*SET EXERCISE*. In the entries below, format the lines from the one containing "You are a computer-use agent. The height" through the one containing "point(305,234)", inclusive, as a numbered list, leaving out any blank lines.

(Data on locating visible targets)

● ● ● ● ●

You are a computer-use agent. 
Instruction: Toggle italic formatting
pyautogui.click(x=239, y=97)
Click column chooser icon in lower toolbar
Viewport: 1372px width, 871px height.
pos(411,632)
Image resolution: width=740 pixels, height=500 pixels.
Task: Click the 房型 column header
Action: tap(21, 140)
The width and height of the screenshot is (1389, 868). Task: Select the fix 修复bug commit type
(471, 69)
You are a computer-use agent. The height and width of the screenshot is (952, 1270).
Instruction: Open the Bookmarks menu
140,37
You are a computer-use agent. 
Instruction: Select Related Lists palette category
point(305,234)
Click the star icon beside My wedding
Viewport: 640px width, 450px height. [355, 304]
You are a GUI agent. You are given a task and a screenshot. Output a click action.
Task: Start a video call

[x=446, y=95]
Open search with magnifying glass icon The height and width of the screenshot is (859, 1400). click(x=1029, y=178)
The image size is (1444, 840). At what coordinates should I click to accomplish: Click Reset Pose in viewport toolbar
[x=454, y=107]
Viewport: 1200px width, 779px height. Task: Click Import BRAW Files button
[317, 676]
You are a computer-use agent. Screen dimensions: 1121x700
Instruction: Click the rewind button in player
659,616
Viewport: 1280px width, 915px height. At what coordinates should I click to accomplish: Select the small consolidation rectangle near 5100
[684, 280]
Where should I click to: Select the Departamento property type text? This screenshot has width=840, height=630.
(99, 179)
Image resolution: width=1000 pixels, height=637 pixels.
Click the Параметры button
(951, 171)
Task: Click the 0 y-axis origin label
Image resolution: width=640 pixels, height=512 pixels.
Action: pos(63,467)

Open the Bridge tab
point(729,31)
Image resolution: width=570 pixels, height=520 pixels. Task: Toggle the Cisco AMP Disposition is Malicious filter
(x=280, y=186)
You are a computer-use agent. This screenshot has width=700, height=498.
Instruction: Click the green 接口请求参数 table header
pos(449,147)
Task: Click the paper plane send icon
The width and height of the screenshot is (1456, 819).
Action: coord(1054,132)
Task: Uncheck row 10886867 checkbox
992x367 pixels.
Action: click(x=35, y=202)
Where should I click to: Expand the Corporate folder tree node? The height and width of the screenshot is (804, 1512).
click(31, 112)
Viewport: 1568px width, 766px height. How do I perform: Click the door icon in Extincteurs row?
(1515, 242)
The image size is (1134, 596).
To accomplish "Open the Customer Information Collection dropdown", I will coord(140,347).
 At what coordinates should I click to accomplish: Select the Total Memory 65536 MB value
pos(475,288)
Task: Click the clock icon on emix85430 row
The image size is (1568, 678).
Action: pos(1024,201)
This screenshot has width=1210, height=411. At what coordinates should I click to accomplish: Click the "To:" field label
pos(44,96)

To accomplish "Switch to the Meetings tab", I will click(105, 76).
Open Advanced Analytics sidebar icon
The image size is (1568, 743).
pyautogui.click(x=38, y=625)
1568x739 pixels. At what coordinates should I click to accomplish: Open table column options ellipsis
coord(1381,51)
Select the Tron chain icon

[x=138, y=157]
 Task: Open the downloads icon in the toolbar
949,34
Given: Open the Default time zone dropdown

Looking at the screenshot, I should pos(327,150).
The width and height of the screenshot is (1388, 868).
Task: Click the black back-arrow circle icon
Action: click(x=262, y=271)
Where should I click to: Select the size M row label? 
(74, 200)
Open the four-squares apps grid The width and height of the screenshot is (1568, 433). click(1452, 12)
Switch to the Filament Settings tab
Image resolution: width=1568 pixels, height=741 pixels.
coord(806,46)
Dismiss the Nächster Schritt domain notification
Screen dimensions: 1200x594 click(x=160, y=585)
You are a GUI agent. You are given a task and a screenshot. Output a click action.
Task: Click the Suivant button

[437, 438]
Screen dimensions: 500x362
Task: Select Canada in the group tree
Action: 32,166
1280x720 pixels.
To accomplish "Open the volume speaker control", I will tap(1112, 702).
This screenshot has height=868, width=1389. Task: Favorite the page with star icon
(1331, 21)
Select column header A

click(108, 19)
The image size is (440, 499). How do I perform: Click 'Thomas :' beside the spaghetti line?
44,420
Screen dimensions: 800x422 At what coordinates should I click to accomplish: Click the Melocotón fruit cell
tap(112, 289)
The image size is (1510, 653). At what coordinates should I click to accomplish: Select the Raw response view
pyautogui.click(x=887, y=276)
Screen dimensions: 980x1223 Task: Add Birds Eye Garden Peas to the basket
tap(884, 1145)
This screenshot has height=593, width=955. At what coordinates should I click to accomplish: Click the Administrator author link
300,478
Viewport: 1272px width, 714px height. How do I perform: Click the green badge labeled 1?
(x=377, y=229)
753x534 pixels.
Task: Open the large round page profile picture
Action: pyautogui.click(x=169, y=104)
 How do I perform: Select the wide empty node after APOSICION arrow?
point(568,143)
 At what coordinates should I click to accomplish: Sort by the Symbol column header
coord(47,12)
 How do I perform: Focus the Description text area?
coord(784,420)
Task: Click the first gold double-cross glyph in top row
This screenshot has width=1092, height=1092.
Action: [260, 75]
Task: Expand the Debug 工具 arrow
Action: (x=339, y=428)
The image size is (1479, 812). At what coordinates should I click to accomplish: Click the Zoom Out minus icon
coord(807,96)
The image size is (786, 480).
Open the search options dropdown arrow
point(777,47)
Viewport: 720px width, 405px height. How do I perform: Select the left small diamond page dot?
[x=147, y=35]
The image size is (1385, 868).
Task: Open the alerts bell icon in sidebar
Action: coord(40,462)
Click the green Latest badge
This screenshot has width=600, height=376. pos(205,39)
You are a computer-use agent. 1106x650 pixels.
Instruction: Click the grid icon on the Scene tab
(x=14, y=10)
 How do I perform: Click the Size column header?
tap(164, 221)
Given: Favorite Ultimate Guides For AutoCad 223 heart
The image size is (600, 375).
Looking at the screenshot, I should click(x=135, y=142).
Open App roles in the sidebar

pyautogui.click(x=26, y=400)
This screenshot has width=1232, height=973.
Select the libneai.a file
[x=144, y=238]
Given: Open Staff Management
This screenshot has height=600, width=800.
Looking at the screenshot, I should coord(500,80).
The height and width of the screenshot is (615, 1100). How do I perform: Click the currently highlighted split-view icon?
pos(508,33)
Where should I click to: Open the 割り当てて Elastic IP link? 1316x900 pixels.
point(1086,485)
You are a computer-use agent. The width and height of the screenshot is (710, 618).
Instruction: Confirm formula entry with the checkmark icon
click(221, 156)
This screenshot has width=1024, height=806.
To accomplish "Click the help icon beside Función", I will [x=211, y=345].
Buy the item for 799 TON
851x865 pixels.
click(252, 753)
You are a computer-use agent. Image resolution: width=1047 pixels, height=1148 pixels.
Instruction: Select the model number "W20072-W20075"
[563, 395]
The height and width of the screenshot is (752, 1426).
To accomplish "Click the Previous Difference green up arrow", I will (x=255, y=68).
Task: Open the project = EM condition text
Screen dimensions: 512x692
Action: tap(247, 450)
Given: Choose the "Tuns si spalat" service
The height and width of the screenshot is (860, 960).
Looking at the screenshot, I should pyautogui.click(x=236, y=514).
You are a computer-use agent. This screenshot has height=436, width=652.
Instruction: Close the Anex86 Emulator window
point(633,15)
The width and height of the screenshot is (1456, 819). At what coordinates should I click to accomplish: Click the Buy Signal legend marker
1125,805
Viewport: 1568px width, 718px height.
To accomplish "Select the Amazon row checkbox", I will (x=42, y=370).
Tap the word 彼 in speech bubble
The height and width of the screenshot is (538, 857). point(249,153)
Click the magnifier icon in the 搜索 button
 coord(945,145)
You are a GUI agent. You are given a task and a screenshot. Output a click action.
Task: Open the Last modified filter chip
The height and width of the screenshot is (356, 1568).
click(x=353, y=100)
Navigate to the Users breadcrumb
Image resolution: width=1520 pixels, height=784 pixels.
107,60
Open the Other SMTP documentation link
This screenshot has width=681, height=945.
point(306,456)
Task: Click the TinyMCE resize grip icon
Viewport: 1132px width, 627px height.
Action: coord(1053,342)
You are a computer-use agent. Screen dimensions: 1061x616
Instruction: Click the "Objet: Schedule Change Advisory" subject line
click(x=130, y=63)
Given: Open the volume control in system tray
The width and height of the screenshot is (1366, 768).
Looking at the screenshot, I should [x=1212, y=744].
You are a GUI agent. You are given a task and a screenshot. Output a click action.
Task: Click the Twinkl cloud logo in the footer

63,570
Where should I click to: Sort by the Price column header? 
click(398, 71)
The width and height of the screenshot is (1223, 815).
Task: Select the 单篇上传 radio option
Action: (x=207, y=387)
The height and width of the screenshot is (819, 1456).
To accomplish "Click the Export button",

● ● ● ● ●

*ANSWER TO THIS TASK*.
1. You are a computer-use agent. The height and width of the screenshot is (952, 1270).
2. Instruction: Open the Bookmarks menu
3. 140,37
4. You are a computer-use agent. 
5. Instruction: Select Related Lists palette category
6. point(305,234)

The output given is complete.